All the major indexes in the world are moving from record to record, closing at an ever-higher level. For years, the world’s stock exchanges have known only one direction – to the north. Many investors can not remember any major crashes or have never experienced them themselves.
We are now in the ninth year of a bull market both in Germany and in all other major economies. In my view, it is time to start thinking about a possible end to this trend. And since the ascent usually takes longer than the descent, I’ve made a few thoughts on the frequency of crashes on the stock exchanges.
What is a crash anyway?
Before we go into the history of the major indices, we must first clarify what exactly is understood by a stock market crash. I once looked at Wikipedia. There is the following to “stock market crash”:
Stock market crash is called an extreme price collapse on the stock market. It takes a few days to a few weeks. During this time dominate – mostly panicky – sales, which lead to drastically falling courses.
Stock market crash usually occur at the end of a speculative bubble.
There is no clear definition of stock market crash. Unlike the bear market, prices fall faster and more suddenly, an expression of panic sales.
So a stock market crash is a steep price slump that takes place within a short time. Okay, so it’s very nice to read on a chart how many times there has been a crash in recent years.
In the history of the well-known American S&P 500 there are some crash days.
First place is October 19th, 1987. The famous “black Monday” has given the index a daily loss of 20.47%. The background of the crash are manifold.
It was preceded by a US Fed rate hike after a long period of no interest rate adjustment (which sounds familiar to me). In addition, there was much uncertainty about the stability of the dollar (that too is not unknown today).
In addition, dealers began using computers in the 1980s and performance was simply overestimated. The programs all had similar hedging strategies, and thus, after the first sell-offs, there was an intensifying effect as the programs continued to sell.
Big daily losses are rare …
From the biggest losses, you can see that there were no double-digit daily losses except once in each case. One of the reasons is that for many years there have been automatic trading stoppages that intervene with losses of more than 10%, thus slowing down panic and at least distributing the loss.
The current central bank policy also plays a major role in the increasingly lenient “crashes” of recent years. Due to the almost unlimited liquidity and the spasmodic search for yield of the markets, every major reset will be bought almost “immediately”.
However, over the past 20 years, this development has meant that although daily losses have become smaller, the fall that usually takes place in connection with a crash has turned out to be much tougher. For example, the bear markets from 2000 to 2002 and from 2007 to 2009, with a total loss of 49% and 52% for the S&P 500, were significantly more pronounced than in previous decades.
However, you can clearly see in the overviews that a stock market crash in the form of a very strong daily loss is only “relatively” rare.

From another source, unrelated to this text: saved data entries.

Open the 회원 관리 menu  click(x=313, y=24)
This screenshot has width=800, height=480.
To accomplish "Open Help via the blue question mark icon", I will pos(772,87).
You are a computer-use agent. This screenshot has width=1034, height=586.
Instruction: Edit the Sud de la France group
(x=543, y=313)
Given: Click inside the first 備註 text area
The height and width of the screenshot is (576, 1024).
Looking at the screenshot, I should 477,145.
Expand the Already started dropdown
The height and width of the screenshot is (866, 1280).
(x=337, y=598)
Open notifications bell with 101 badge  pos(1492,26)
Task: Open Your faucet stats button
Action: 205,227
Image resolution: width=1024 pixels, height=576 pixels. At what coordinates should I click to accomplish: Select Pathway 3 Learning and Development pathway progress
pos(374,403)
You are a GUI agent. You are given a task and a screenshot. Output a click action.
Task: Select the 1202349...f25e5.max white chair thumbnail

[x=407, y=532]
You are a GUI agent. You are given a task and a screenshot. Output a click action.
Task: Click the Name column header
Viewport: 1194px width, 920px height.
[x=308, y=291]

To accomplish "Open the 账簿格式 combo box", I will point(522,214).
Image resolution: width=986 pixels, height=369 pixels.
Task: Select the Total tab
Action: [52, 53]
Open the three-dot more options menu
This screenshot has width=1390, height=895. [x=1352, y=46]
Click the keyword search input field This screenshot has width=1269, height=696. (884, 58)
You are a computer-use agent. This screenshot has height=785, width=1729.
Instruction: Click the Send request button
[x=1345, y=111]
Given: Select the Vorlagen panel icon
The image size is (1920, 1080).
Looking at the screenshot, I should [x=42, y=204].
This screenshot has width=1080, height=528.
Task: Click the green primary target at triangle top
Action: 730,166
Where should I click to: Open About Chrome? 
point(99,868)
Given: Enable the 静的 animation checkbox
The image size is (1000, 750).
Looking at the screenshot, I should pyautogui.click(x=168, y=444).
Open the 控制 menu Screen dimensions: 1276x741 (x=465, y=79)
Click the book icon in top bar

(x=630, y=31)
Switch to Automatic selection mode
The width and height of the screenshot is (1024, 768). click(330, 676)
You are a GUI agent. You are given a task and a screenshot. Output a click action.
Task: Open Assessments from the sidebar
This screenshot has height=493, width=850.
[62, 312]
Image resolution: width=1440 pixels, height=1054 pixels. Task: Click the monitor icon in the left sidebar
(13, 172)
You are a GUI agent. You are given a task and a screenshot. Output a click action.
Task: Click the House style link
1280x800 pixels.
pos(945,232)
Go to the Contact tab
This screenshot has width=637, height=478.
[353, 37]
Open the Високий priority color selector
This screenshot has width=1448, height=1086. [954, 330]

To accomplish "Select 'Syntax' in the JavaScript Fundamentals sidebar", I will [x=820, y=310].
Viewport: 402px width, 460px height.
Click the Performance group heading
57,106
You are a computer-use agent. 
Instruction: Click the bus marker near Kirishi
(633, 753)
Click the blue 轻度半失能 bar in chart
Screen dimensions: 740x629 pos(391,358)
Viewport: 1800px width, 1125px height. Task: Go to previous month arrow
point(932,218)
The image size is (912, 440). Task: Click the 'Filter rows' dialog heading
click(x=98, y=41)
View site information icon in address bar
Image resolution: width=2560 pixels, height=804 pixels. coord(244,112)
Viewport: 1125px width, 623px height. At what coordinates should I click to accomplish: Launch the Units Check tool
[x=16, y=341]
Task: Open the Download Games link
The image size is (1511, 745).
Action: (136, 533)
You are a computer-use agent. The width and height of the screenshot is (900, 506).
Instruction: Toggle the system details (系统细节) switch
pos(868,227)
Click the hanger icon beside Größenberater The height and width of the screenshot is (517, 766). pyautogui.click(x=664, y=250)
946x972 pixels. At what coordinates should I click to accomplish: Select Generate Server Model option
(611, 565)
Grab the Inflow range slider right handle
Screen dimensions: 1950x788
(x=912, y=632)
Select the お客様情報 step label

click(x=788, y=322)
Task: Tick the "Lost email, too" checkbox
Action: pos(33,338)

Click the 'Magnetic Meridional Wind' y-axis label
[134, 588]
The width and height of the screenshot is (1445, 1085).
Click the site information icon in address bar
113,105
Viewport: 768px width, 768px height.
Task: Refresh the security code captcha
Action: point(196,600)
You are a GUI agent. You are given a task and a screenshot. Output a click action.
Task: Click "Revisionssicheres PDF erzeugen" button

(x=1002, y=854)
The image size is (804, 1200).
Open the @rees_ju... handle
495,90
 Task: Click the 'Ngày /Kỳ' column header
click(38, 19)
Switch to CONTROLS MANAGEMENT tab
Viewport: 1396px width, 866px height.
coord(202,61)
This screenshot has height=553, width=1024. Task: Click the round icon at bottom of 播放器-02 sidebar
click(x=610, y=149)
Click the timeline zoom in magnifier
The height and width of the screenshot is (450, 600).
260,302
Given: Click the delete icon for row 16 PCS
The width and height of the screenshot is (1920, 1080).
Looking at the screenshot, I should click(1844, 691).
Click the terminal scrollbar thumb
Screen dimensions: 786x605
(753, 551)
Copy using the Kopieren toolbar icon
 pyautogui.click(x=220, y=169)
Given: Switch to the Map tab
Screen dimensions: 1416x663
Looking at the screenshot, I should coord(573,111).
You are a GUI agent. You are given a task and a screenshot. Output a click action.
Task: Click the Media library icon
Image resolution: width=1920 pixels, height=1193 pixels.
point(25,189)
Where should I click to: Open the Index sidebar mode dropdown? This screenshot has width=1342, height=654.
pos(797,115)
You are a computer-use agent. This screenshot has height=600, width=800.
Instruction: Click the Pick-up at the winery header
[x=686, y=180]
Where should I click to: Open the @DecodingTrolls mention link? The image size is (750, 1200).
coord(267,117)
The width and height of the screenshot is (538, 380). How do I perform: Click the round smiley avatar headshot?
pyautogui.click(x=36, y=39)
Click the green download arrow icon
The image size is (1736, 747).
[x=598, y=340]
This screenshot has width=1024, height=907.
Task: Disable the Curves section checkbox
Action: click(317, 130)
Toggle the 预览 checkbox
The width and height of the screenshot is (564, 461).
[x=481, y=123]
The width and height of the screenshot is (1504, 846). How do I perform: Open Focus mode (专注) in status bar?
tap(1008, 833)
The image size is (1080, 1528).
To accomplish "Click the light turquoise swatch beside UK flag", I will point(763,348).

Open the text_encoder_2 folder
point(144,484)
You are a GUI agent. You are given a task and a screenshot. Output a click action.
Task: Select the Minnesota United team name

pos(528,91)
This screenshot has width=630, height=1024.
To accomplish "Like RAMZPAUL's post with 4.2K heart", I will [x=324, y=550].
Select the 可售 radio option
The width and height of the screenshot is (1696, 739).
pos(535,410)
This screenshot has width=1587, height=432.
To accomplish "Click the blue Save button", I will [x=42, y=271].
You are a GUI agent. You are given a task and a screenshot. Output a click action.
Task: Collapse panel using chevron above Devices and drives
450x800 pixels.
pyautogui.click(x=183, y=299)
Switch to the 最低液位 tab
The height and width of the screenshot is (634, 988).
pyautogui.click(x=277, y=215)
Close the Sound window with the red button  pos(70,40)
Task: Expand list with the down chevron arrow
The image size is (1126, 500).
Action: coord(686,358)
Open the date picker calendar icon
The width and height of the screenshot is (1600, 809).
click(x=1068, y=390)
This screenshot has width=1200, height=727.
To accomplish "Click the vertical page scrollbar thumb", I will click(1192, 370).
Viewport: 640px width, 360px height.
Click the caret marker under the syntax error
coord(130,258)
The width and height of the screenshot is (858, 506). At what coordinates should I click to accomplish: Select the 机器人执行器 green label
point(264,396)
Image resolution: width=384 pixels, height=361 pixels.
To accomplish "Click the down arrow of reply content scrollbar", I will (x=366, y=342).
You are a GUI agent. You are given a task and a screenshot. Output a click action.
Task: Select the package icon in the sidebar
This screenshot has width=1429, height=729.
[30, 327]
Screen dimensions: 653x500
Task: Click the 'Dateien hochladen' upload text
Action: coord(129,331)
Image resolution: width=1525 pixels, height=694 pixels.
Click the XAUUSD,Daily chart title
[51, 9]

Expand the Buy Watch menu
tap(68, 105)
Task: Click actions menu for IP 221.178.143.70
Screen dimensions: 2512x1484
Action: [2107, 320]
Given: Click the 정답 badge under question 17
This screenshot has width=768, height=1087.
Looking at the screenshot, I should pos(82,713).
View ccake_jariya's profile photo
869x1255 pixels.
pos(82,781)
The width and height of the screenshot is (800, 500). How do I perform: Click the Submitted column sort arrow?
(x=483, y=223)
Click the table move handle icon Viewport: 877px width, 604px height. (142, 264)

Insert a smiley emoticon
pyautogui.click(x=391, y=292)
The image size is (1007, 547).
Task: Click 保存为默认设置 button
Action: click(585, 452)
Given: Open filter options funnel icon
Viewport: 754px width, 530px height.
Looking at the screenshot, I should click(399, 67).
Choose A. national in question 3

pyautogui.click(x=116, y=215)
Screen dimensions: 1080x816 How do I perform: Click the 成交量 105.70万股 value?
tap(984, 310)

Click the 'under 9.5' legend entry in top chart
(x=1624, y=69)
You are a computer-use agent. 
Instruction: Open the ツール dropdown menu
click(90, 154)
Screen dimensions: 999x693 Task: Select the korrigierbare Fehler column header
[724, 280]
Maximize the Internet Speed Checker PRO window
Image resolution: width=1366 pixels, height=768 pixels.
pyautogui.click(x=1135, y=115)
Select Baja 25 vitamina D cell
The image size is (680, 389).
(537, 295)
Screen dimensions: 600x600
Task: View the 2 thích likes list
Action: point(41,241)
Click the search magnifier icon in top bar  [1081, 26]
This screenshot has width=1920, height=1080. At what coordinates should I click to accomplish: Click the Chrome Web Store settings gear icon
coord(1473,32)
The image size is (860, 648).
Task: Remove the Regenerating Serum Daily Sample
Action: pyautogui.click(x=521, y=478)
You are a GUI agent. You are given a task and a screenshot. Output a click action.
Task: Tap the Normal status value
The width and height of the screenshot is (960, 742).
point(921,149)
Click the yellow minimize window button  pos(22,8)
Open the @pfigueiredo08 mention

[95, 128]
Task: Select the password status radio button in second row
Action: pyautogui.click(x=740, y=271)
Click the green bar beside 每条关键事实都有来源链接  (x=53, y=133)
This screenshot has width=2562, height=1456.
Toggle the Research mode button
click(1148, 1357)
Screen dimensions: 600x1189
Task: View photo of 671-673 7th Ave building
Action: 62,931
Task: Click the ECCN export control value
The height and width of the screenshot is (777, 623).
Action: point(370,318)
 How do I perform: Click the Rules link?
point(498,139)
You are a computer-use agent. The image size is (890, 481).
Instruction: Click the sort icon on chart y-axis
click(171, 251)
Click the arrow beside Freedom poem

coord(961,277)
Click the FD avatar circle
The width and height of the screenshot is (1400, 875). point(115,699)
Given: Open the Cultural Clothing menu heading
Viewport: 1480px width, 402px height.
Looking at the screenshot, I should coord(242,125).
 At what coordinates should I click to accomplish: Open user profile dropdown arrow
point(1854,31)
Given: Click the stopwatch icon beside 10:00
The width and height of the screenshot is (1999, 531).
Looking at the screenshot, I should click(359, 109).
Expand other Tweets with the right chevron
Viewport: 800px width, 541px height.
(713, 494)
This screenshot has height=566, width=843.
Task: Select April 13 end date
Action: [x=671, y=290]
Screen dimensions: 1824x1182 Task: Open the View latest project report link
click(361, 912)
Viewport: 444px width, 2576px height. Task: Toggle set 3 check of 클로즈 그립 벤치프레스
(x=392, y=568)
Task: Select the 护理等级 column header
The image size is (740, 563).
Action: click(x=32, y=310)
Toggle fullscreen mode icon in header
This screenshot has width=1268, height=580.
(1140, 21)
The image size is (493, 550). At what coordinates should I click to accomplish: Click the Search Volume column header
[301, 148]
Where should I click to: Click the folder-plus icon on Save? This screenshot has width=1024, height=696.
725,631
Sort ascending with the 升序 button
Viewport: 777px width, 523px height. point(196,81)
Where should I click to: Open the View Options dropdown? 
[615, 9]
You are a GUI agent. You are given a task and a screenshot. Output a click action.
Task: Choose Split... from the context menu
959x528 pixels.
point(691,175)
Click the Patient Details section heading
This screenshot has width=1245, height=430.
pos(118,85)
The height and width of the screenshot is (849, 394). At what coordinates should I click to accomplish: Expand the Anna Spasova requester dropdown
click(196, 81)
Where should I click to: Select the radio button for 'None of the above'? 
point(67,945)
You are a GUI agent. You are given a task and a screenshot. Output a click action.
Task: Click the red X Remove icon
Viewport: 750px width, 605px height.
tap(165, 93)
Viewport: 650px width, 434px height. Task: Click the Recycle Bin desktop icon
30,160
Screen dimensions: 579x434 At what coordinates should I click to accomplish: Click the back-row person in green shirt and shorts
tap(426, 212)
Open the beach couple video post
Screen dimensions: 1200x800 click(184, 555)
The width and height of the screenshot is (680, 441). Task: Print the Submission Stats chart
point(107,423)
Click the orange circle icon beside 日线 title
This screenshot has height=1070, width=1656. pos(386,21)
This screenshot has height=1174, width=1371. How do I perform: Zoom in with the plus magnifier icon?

Now of course you should not go out cheerfully and buy shares of the DAX, just because I write here, that a stock market crash rarely occurs!
It depends on the selection
Rather, you should select your investments very targeted and try to buy the stock at a fair price for you. The time of purchase plays a minor role. If you bought on 18.10.87, that was certainly not the perfect time. But even if you had bought on 10/18/87, your investment would have been worth just over two years after the biggest daily crash of the last few decades, more than before the purchase. In the following days, after a strong sell off, there are usually follow-up purchases that at least make the price look a little better, and if you are patient, the price will rise again in the strongest bear market at some point.
So in the next crash: stay cool, think for yourself and analyze the situation … and only then take action! No panic!